Custom Scheduler to have sequential + semi-sequential scripts with timeouts/kill switches?

Question 1

If I understood what you are trying to do, subprocess.Popen() is the way to go. Here's a simple class which I think can provide all functionality you want:

from time import sleep
import subprocess
import datetime
import os

class Worker:

    def __init__(self, cmd):

        print datetime.datetime.now(), ":: starting subprocess :: %s"%cmd
        self.cmd = cmd
        self.log = "[running :: %s]\n"%cmd
        self.subp = subprocess.Popen(cmd, stdout=subprocess.PIPE, stderr=subprocess.PIPE)
        self.start_time = datetime.datetime.now()

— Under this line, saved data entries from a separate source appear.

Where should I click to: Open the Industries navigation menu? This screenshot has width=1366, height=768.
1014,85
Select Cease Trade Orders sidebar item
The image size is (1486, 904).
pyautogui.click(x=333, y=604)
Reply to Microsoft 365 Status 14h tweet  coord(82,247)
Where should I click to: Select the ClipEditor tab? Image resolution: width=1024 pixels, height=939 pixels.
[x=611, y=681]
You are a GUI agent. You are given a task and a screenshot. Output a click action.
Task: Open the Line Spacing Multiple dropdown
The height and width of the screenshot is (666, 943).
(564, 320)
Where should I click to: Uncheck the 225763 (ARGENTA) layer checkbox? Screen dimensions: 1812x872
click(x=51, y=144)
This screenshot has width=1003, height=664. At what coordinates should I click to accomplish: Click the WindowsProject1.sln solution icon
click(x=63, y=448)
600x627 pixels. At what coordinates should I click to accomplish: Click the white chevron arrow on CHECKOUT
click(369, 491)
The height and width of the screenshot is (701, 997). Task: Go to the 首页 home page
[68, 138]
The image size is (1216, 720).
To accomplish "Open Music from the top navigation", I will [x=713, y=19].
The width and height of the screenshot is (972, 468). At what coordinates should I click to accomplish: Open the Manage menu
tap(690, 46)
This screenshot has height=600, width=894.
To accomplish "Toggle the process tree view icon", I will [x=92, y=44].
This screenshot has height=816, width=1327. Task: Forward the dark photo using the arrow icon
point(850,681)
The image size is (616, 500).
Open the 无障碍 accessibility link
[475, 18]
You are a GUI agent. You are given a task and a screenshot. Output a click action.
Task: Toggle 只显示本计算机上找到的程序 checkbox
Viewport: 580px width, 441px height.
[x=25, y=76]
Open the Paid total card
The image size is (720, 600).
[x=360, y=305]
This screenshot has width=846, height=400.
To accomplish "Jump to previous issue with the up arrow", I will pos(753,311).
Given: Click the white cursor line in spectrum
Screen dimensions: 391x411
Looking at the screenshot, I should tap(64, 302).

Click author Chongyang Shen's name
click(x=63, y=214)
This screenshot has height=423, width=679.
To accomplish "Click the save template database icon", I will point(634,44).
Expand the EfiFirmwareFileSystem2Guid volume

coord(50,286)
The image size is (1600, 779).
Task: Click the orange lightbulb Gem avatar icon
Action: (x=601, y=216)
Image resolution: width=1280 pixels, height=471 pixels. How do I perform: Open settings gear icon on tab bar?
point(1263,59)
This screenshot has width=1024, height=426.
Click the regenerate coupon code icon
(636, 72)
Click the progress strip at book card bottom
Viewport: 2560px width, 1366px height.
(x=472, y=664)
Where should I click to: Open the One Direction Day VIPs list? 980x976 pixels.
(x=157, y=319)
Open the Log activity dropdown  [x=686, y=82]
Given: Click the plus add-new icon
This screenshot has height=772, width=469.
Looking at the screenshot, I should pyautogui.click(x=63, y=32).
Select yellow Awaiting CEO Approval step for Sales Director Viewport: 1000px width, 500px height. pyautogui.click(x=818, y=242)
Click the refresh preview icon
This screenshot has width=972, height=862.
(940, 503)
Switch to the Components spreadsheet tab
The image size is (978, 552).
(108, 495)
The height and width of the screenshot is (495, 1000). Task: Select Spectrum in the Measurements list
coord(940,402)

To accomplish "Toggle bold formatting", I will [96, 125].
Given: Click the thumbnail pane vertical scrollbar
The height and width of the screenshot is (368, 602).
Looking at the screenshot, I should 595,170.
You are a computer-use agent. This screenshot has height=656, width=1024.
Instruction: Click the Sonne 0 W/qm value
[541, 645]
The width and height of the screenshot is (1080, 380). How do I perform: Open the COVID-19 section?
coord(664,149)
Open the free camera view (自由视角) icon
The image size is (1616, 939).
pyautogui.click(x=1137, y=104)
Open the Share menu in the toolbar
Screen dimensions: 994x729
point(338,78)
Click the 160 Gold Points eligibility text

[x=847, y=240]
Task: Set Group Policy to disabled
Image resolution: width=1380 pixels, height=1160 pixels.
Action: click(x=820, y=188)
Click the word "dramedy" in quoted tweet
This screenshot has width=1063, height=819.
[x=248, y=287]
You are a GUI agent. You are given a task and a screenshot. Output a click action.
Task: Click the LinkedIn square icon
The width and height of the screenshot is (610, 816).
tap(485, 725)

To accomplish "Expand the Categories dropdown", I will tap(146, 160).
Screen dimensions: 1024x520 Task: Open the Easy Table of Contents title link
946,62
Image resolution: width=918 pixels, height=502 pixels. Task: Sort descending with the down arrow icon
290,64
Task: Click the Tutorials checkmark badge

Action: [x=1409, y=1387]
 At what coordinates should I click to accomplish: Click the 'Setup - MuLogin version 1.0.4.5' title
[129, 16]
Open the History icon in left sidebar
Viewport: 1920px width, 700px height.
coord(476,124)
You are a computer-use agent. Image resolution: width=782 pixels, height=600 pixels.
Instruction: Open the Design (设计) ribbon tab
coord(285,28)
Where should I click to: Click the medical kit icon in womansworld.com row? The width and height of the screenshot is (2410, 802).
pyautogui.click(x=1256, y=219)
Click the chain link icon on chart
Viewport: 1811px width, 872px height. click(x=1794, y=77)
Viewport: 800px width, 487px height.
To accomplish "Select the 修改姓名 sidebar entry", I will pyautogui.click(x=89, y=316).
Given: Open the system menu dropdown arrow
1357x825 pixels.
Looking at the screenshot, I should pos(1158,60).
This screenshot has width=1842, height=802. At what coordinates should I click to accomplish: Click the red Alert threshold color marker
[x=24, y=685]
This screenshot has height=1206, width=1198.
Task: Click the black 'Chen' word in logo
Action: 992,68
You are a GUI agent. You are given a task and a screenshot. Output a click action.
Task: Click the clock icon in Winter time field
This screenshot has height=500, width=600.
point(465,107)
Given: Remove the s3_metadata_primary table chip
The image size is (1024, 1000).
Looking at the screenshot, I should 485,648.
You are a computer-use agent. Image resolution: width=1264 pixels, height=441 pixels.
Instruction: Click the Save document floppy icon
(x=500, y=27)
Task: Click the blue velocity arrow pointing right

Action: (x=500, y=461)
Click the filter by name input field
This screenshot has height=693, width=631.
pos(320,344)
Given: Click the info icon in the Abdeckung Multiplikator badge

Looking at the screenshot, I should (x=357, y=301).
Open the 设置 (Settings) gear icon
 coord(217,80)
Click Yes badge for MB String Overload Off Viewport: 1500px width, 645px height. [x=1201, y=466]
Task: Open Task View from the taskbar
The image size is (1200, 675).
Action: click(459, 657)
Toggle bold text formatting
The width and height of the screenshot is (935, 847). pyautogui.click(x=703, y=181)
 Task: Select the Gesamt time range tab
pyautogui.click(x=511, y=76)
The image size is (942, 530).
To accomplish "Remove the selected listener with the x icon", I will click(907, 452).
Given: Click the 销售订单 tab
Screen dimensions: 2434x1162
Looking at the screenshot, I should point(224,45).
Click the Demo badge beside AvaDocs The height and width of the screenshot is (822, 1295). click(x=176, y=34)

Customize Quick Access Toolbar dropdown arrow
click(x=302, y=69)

    def wait_to_finish(self, timeout_seconds = None):

        while True:
            retcode = self.subp.poll()
            if retcode is not None:
                self.get_process_output()
                self.log += "\n[subprocess finished, return code: %d]\n"%retcode
                print datetime.datetime.now(), ":: subprocess %s exited, retcode=%d"%(self.cmd, retcode)
                return
            else:
                # process hasn't finished yet
                sleep(1)
                if timeout_seconds is not None:
                    cur_time = datetime.datetime.now()
                    if (cur_time - self.start_time).seconds > timeout_seconds:
                        print datetime.datetime.now(), ":: subprocess %s :: killing after %d seconds"%(self.cmd, timeout_seconds)
                        self.kill()
                        return

    def still_running(self):
        return (self.subp.poll() is None)

    def kill(self):
        self.subp.terminate()
        self.get_process_output()
        self.log += "\n[subprocess killed by explicit request]\n"
        return

    def get_process_output(self):
        out, err = self.subp.communicate()
        self.log += out
        self.log += err

You give the command and the class starts it in the background. You can then wait while it finishes, with optional timeout (counted from the time process has been started). You can get process output, and if needed explicitly kill the process.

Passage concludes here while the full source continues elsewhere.